Example 2: Similar to Lease with Purchase Option

Some installment agreements are structured so that payments are similar to a lease with a purchase option. Monthly payments are due in amounts similar to the rent that would have been payable under a lease for exclusive occupancy of the property. A balloon payment is due at the end equal to the purchase price to acquire ownership of the property. If the balloon payment isn’t made, the agreement typically terminates with no refund of payments made and no further liability on the part of the buyer.

Example 3: Similar to Seller Take Back Financing

Some installment agreements are structured so that the amount payable monthly to the installment seller is similar to the amount that would have been paid under a note in the amount of the purchase price bearing interest at an agreed upon rate and payable in level monthly installments over an agreed upon amortization period. There may be a balloon payment required after some number of years. If not provided otherwise in the agreement, in the event that the buyer fails to make payment(s), the seller can either terminate the installment agreement (in which case the buyer may forfeit all payments previously made) or the seller can enforce the agreement by suing the buyer to obtain judgment for the balance due and collect the judgment from buyer’s assets other than those, if any, that have been protected from seller’s recourse under the agreement. See “Liability“ section of Seller Take Back Financing.

Issues to Address in an Installment Agreement

Taxes

The installment seller remains the legal owner of the property on the public records including records of taxing authorities.

If real estate taxes are not paid, both the interest of the installment seller and the interest of the installment buyer are at risk of divestment at a tax sale.
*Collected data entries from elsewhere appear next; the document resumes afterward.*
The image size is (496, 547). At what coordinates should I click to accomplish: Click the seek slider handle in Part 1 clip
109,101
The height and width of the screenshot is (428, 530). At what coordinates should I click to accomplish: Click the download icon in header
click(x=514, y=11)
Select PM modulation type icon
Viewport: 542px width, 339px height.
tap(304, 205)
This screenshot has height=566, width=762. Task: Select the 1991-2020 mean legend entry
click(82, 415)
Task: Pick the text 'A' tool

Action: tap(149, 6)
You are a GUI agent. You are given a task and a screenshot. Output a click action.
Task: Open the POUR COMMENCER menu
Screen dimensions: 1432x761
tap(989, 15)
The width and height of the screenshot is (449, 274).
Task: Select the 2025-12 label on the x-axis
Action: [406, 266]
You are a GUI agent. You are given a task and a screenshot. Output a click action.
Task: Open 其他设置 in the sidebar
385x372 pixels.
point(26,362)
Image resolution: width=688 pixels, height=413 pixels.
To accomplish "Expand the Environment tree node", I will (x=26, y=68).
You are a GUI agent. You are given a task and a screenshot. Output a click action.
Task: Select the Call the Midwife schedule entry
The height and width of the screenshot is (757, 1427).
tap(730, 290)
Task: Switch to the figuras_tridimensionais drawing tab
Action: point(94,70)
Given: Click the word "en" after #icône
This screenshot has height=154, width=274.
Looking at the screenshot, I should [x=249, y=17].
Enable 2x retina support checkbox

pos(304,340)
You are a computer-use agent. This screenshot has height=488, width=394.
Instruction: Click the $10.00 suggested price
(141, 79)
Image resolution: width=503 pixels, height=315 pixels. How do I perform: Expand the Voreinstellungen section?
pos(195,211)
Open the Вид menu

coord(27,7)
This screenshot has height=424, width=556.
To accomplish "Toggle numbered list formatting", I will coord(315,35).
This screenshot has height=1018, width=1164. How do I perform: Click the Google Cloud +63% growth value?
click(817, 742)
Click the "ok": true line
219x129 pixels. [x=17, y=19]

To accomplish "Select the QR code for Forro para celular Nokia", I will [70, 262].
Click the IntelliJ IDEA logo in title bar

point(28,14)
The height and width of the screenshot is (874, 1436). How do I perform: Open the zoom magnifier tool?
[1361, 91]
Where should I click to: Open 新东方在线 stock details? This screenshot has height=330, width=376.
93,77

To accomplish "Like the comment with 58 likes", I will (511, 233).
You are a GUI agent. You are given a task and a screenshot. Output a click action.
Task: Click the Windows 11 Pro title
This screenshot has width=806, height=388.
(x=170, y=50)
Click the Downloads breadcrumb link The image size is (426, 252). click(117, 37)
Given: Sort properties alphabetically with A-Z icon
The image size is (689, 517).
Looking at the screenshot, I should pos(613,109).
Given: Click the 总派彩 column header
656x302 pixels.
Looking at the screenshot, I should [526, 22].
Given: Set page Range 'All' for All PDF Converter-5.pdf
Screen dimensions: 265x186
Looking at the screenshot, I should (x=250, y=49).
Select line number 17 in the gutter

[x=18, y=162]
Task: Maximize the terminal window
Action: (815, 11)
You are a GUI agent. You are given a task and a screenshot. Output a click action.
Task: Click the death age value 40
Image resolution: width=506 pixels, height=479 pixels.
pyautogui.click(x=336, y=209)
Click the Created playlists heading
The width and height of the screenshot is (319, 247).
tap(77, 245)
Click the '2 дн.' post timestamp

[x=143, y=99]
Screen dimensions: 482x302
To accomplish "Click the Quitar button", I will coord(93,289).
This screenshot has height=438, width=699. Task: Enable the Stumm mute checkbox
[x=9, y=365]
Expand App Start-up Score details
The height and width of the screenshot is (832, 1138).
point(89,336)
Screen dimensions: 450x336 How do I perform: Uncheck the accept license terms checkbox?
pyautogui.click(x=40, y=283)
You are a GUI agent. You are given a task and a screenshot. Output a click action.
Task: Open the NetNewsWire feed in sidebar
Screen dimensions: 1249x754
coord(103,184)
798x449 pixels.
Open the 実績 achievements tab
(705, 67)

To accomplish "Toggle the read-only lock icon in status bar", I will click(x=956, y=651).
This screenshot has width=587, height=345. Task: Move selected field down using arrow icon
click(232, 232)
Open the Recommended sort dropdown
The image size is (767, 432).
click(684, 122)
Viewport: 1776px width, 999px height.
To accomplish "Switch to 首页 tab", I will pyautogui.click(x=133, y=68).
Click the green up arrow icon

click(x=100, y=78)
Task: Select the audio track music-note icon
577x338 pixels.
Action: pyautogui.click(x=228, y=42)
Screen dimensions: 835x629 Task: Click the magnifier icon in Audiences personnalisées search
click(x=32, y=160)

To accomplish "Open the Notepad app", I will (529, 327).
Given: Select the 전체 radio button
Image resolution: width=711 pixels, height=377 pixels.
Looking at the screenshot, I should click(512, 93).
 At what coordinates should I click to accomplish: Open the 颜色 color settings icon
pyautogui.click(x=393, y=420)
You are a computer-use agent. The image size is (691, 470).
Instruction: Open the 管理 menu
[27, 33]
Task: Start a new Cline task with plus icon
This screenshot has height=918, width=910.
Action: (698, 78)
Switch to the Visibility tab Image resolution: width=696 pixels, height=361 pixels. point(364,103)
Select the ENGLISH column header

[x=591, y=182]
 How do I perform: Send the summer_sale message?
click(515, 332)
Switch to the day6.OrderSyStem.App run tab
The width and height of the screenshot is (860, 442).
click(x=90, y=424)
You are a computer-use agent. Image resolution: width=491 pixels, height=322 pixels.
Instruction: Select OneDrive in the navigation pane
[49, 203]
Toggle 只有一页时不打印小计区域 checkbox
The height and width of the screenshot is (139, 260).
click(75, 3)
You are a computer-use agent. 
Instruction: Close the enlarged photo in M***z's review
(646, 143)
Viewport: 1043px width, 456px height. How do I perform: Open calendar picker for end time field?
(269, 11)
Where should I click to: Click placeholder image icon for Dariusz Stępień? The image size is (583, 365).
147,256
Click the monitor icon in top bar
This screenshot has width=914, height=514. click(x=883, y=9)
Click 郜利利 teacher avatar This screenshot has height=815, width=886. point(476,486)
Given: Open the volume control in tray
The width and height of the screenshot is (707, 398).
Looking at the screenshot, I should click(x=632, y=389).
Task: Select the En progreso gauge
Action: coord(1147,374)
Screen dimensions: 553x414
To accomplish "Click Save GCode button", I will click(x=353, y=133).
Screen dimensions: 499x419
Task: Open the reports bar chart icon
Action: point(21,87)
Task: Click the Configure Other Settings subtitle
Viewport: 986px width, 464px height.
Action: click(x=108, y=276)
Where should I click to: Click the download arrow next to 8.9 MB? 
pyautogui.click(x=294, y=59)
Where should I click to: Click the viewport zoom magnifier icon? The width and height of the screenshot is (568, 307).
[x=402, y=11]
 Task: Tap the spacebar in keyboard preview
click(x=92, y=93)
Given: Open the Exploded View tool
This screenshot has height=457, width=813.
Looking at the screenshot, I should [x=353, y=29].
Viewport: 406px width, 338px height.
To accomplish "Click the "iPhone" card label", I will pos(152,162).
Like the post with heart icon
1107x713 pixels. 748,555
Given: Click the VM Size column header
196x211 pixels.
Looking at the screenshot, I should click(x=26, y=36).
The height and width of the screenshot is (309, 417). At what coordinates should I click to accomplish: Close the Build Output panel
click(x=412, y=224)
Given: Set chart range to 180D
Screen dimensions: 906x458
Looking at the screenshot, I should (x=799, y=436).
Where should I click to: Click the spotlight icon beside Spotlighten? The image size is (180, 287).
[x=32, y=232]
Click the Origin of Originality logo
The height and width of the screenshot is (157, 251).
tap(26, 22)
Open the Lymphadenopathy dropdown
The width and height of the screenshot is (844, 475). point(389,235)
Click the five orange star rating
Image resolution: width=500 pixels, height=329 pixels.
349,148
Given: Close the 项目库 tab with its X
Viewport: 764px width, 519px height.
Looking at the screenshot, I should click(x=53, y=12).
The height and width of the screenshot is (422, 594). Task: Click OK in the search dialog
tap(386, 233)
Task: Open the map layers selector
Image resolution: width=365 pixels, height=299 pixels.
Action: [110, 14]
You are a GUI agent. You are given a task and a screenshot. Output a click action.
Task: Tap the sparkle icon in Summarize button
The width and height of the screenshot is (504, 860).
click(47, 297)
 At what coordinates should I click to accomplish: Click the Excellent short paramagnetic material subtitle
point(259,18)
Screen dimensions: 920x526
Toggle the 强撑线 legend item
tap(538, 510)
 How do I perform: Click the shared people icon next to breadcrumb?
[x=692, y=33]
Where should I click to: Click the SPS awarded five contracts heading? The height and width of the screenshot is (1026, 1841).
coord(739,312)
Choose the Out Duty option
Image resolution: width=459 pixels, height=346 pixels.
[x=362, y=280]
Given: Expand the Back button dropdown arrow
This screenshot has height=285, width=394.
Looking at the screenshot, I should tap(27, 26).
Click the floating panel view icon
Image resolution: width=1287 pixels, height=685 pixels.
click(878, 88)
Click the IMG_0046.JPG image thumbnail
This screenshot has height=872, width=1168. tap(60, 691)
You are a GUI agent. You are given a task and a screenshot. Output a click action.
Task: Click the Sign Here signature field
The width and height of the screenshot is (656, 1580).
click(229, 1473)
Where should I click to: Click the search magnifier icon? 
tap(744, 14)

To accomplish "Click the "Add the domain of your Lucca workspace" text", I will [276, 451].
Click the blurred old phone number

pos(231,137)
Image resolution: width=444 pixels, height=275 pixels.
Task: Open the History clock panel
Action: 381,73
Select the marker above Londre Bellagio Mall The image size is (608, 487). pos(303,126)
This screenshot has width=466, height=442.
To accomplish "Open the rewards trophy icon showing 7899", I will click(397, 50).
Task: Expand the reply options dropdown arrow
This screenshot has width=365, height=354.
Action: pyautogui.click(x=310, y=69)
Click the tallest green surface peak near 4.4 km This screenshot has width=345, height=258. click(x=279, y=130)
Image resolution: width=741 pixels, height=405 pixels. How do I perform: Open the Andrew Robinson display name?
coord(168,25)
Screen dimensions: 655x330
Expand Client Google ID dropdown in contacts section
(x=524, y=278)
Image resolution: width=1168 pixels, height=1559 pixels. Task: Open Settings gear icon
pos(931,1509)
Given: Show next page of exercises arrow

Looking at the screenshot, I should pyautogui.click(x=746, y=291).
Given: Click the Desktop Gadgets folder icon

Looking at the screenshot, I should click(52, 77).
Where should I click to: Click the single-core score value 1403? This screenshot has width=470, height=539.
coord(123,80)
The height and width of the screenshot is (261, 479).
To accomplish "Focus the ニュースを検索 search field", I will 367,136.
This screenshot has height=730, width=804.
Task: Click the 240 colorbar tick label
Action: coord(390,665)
Accordingly, both the seller and buyer have an interest in seeing that tax bills are forwarded to the proper party for timely payment with evidence of payment furnished to the other.

In any transaction that involves both a taxpayer and a non-taxpayer, it makes sense to allocate responsibilities so as to maximize tax benefits and take those tax benefits into account when negotiating the overall consideration for the transaction. When a conservation organization is the buyer, it makes sense to allocate the burden of tax payment to the seller, who, unlike the nonprofit organization, likely will be able to take the benefit of a tax deduction. Likewise, if there is the possibility of obtaining an exemption for real estate taxes due to the equitable ownership or use of the property by the conservation organization, the economic benefit of the exemption ought to be taken into account as part of the overall consideration.

Standards of Care; Insurance

Since the buyer typically has full care, custody and control of the property once the installment agreement is signed, the buyer typically assumes responsibility under the installment agreement to keep the property in good order and repair and in compliance with laws.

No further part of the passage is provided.